▸ **About this task**: Go line by line through the records below. Copy whichever lines contain the string "chevron".

BEGIN Input material

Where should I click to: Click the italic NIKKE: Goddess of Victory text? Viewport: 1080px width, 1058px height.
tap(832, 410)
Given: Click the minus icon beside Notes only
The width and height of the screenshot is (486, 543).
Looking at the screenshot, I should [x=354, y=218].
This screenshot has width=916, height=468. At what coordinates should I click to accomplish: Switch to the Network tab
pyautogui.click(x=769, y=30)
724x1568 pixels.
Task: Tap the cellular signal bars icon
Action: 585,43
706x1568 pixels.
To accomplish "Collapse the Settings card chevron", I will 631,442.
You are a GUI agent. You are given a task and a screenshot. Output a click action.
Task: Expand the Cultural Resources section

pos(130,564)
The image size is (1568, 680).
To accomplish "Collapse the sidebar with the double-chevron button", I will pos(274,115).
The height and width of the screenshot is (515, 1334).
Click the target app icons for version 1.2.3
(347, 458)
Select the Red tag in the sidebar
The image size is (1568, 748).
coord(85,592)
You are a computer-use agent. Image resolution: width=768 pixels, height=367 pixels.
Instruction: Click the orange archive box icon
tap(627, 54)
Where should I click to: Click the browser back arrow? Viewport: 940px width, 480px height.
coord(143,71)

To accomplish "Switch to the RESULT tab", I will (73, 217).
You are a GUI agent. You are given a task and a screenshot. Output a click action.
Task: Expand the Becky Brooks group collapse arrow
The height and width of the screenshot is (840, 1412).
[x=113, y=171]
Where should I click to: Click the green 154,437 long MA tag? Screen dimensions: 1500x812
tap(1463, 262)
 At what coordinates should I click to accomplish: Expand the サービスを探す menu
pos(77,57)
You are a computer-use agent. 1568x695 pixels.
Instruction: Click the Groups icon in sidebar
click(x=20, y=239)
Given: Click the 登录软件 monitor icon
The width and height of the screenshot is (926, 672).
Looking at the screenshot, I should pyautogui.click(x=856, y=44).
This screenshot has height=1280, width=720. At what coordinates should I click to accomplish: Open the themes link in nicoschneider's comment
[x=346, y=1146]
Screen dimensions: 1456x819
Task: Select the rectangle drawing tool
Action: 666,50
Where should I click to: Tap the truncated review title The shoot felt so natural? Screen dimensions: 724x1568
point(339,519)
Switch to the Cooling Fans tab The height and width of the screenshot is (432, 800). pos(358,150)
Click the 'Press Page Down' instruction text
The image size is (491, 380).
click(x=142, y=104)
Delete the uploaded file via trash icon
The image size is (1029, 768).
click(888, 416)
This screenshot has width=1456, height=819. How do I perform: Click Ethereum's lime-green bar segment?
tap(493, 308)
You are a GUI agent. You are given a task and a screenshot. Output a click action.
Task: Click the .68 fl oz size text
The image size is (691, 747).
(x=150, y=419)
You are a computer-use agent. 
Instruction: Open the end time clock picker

END Input material

▸ **Answer to this exercise**:
To accomplish "Collapse the Settings card chevron", I will 631,442.
To accomplish "Collapse the sidebar with the double-chevron button", I will pos(274,115).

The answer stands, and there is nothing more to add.